* BEGIN *

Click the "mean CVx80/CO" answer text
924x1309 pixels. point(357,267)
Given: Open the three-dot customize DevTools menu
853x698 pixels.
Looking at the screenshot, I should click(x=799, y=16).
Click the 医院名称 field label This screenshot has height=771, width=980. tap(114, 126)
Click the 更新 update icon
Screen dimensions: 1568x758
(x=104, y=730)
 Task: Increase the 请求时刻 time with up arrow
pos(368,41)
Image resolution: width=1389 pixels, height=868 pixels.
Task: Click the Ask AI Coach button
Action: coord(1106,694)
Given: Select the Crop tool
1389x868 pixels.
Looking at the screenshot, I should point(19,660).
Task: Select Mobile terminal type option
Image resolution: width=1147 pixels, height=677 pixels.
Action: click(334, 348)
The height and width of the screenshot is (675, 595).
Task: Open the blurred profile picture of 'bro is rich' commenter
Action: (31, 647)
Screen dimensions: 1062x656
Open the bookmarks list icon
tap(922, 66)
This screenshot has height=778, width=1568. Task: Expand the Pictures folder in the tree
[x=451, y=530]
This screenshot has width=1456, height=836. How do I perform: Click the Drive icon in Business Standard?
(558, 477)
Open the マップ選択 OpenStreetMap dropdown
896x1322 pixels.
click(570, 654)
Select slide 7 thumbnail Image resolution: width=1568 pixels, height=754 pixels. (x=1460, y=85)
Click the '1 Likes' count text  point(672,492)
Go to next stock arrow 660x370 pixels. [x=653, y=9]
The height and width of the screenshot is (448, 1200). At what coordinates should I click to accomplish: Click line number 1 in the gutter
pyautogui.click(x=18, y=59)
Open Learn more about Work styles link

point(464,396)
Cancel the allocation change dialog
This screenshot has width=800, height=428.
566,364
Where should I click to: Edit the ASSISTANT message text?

* END *

Prompt: Copy the entire listing above line for line, with no changes to any of it.

Reply:
Click the "mean CVx80/CO" answer text
924x1309 pixels. point(357,267)
Given: Open the three-dot customize DevTools menu
853x698 pixels.
Looking at the screenshot, I should click(x=799, y=16).
Click the 医院名称 field label This screenshot has height=771, width=980. tap(114, 126)
Click the 更新 update icon
Screen dimensions: 1568x758
(x=104, y=730)
 Task: Increase the 请求时刻 time with up arrow
pos(368,41)
Image resolution: width=1389 pixels, height=868 pixels.
Task: Click the Ask AI Coach button
Action: coord(1106,694)
Given: Select the Crop tool
1389x868 pixels.
Looking at the screenshot, I should point(19,660).
Task: Select Mobile terminal type option
Image resolution: width=1147 pixels, height=677 pixels.
Action: click(334, 348)
The height and width of the screenshot is (675, 595).
Task: Open the blurred profile picture of 'bro is rich' commenter
Action: (31, 647)
Screen dimensions: 1062x656
Open the bookmarks list icon
tap(922, 66)
This screenshot has height=778, width=1568. Task: Expand the Pictures folder in the tree
[x=451, y=530]
This screenshot has width=1456, height=836. How do I perform: Click the Drive icon in Business Standard?
(558, 477)
Open the マップ選択 OpenStreetMap dropdown
896x1322 pixels.
click(570, 654)
Select slide 7 thumbnail Image resolution: width=1568 pixels, height=754 pixels. (x=1460, y=85)
Click the '1 Likes' count text  point(672,492)
Go to next stock arrow 660x370 pixels. [x=653, y=9]
The height and width of the screenshot is (448, 1200). At what coordinates should I click to accomplish: Click line number 1 in the gutter
pyautogui.click(x=18, y=59)
Open Learn more about Work styles link

point(464,396)
Cancel the allocation change dialog
This screenshot has width=800, height=428.
566,364
Where should I click to: Edit the ASSISTANT message text?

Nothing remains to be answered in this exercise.